Heidi

Una visita a los Alpes.

La aurora coloreaba las montañas; el viento fresco de la madrugada, pasando a través de las copas de los abetos centenarios, mecía sus ramas fuertemente de un lado a otro. Heidi abrió los ojos. Aquel rumor la había despertado. El susurro de los abetos llegaba siempre a lo más hondo de su ser y la impelía con fuerza irresistible hacia ellos. Saltó del lecho y, aunque por su gusto lo hubiera dejado todo por salir en el acto, se vistió con esmero, pues había aprendido que el orden y la limpieza eran imprescindibles.

Una vez arreglada, bajó la escalera de mano. El lecho del abuelo ya estaba vacío y Heidi se precipitó al exterior. Allí, frente a la cabaña, como todos los días, vio al anciano ocupado en examinar detenidamente el cielo para ver cómo se presentaba el tiempo.

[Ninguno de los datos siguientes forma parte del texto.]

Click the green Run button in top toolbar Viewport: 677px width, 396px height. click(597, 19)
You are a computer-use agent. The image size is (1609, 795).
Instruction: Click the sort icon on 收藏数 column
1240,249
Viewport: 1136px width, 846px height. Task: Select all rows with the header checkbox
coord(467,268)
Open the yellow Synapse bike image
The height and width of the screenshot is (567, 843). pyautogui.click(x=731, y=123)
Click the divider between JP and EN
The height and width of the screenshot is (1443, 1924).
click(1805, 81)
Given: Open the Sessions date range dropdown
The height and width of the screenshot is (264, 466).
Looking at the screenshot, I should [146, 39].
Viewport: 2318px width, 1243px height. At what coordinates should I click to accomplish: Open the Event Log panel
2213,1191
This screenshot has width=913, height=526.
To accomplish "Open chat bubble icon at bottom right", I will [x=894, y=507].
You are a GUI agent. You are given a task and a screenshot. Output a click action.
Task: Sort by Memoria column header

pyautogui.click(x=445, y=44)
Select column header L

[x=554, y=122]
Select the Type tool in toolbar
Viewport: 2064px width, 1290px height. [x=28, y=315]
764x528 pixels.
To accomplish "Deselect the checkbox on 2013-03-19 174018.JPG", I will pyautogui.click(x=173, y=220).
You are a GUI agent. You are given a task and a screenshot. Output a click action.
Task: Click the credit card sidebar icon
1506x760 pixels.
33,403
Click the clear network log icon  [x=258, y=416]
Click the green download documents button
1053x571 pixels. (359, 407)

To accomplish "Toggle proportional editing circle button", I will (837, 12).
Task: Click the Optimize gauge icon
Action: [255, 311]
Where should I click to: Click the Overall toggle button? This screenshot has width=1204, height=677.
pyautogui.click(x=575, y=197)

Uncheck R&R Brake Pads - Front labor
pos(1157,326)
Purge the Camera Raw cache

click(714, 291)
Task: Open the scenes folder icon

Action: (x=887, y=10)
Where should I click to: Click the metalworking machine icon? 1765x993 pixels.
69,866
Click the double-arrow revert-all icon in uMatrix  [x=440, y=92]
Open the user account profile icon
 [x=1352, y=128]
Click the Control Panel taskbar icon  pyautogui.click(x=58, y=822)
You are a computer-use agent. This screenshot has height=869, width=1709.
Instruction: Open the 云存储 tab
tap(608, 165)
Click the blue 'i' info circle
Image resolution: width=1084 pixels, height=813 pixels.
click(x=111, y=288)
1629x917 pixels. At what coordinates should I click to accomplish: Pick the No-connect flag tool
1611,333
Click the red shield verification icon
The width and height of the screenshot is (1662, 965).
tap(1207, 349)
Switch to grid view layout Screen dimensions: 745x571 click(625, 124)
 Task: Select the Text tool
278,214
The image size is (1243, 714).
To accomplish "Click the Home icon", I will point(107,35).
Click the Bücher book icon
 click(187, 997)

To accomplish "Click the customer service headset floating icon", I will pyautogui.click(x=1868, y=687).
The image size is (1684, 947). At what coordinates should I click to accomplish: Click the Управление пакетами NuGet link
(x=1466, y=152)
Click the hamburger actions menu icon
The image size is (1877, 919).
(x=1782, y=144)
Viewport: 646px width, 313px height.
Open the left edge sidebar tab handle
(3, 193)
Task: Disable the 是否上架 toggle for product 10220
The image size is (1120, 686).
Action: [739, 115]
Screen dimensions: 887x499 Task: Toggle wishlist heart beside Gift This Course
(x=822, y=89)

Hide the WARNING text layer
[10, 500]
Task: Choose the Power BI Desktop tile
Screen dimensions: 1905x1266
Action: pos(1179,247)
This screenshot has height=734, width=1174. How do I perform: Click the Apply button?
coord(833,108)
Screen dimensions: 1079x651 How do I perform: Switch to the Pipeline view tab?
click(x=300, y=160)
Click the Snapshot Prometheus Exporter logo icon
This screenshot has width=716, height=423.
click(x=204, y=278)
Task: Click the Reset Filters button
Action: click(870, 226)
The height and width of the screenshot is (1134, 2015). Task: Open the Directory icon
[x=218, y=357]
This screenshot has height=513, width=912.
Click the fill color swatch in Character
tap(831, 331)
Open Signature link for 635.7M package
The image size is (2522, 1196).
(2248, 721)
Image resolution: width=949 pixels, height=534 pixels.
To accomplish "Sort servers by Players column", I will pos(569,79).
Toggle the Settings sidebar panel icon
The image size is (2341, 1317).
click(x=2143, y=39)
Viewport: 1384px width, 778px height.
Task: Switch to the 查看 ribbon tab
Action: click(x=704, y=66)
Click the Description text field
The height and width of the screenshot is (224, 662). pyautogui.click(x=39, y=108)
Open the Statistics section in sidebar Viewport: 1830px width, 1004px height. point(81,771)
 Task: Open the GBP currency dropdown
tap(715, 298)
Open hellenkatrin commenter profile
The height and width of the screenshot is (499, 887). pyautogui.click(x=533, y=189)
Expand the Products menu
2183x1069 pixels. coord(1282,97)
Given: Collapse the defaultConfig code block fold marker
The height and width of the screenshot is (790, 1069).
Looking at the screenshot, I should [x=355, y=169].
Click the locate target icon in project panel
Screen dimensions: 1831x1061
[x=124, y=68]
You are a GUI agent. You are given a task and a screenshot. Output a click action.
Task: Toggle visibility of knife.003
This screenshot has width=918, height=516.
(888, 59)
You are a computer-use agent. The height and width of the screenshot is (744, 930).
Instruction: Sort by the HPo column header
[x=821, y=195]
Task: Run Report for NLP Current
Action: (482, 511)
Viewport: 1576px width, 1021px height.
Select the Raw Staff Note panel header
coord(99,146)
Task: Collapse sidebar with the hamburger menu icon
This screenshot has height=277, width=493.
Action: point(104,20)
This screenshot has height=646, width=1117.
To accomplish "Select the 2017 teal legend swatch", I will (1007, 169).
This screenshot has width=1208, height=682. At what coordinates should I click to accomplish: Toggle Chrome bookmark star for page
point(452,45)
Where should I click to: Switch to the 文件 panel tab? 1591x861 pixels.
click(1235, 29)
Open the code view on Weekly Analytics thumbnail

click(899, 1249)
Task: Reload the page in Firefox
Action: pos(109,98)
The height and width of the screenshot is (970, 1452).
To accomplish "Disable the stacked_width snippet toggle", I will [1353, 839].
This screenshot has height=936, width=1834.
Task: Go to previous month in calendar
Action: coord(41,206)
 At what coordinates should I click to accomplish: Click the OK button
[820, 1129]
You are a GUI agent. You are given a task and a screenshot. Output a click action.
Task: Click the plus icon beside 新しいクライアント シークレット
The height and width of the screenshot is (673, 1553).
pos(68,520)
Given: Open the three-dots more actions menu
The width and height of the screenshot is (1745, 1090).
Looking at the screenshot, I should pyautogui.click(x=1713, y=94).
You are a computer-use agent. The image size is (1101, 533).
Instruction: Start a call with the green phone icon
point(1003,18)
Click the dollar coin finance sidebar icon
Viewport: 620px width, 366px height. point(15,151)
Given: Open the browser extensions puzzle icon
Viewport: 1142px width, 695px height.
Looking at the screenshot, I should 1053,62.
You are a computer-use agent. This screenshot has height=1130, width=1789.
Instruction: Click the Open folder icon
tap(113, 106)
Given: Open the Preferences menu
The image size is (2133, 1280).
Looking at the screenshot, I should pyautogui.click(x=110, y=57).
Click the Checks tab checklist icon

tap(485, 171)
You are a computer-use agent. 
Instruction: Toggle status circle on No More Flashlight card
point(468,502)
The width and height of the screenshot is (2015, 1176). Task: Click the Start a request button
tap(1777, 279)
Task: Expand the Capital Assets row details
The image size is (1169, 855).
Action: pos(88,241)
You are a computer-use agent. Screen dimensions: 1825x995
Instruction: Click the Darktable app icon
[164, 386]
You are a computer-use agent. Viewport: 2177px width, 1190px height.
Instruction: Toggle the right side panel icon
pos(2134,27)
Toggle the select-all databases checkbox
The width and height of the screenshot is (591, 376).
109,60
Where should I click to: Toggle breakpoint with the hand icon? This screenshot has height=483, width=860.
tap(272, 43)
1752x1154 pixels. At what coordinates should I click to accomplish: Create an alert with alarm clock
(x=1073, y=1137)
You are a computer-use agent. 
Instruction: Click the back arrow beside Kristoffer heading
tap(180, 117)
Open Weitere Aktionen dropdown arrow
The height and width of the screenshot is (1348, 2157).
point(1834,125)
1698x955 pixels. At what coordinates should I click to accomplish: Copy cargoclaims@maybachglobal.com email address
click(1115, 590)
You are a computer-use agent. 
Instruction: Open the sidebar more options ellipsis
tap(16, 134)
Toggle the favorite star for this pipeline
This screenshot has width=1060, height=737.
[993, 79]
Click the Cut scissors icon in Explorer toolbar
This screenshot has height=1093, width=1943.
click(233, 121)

Algunas nubecillas rosadas atravesaban el firmamento, que aparecía cada vez más azul; el sol surgía por detrás de las altas rocas desparramando raudales de oro sobre las cumbres y los campos.

—¡Oh, qué bermoso es esto! ¡Buenos días, abuelito! —exclamó Heidi brincando de alegría.

—¿Qué, también tú has abierto los ojos? ¡Y cómo te brillan! —repuso el abuelo, dando la mano a su nietecita en señal de saludo mañanero.